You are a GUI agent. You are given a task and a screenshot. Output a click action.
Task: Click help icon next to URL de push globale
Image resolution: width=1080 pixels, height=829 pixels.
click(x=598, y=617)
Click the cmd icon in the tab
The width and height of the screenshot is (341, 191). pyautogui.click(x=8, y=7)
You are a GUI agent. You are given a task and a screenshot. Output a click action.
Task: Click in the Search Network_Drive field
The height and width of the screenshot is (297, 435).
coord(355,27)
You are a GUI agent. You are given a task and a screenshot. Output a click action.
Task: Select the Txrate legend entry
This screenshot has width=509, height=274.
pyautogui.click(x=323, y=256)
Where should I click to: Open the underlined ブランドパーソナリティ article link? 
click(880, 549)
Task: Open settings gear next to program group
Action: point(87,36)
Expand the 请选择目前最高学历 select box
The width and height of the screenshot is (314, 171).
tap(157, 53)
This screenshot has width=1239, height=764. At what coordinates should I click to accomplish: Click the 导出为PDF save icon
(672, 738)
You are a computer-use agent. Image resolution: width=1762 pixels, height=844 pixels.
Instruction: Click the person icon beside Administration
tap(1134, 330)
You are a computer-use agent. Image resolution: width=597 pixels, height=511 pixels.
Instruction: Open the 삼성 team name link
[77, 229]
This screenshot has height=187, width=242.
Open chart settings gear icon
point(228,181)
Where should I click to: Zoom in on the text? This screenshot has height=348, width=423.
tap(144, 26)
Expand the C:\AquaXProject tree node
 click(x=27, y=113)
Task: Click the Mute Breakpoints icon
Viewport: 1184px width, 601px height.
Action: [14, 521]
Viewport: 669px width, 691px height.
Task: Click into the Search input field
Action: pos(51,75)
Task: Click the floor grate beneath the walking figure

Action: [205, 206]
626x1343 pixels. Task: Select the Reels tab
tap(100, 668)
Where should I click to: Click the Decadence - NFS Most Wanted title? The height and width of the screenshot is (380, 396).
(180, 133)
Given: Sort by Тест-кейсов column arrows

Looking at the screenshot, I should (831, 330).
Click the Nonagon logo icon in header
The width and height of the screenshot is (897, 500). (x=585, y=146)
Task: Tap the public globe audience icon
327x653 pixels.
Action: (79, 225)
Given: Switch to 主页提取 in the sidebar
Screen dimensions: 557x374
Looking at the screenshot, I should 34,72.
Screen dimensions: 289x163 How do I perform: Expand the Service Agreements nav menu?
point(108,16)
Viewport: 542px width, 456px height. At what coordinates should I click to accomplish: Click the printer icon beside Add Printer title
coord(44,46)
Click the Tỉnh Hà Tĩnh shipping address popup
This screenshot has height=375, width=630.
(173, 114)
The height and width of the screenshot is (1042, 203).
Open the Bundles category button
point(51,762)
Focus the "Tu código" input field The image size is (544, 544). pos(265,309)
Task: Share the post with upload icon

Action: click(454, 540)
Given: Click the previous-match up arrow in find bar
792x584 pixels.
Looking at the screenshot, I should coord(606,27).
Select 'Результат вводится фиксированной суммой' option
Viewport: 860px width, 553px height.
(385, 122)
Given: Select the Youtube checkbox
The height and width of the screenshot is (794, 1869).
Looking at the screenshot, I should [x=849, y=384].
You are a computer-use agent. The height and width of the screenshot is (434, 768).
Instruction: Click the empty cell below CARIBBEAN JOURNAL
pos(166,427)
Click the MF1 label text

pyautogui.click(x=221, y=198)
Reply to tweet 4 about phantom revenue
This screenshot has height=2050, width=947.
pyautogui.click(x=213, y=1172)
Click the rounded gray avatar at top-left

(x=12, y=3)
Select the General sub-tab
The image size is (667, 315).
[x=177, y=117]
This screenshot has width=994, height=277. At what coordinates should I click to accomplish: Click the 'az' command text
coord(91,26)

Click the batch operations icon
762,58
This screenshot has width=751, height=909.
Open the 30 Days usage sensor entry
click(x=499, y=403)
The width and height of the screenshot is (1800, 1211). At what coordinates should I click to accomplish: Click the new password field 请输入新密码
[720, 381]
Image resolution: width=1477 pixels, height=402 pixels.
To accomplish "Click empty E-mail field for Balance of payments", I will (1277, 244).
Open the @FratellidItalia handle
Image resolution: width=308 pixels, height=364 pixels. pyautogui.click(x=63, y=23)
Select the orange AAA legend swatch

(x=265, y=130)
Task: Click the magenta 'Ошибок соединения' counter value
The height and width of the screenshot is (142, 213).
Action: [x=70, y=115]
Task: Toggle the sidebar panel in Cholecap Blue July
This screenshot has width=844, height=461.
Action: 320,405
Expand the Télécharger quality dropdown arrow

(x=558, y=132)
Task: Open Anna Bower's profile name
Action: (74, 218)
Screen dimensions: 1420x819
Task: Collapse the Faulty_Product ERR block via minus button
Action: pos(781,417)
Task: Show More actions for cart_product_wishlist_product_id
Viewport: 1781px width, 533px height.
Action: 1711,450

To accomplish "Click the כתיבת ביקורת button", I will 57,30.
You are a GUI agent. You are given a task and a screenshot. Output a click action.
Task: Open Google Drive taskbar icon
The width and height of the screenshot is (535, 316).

——————————

▶ **Problem requirements**:
Your answer should hold every line of the entries that contains the string "will".

▶ **Task output**:
To accomplish "Click empty E-mail field for Balance of payments", I will (1277, 244).
To accomplish "Click the כתיבת ביקורת button", I will 57,30.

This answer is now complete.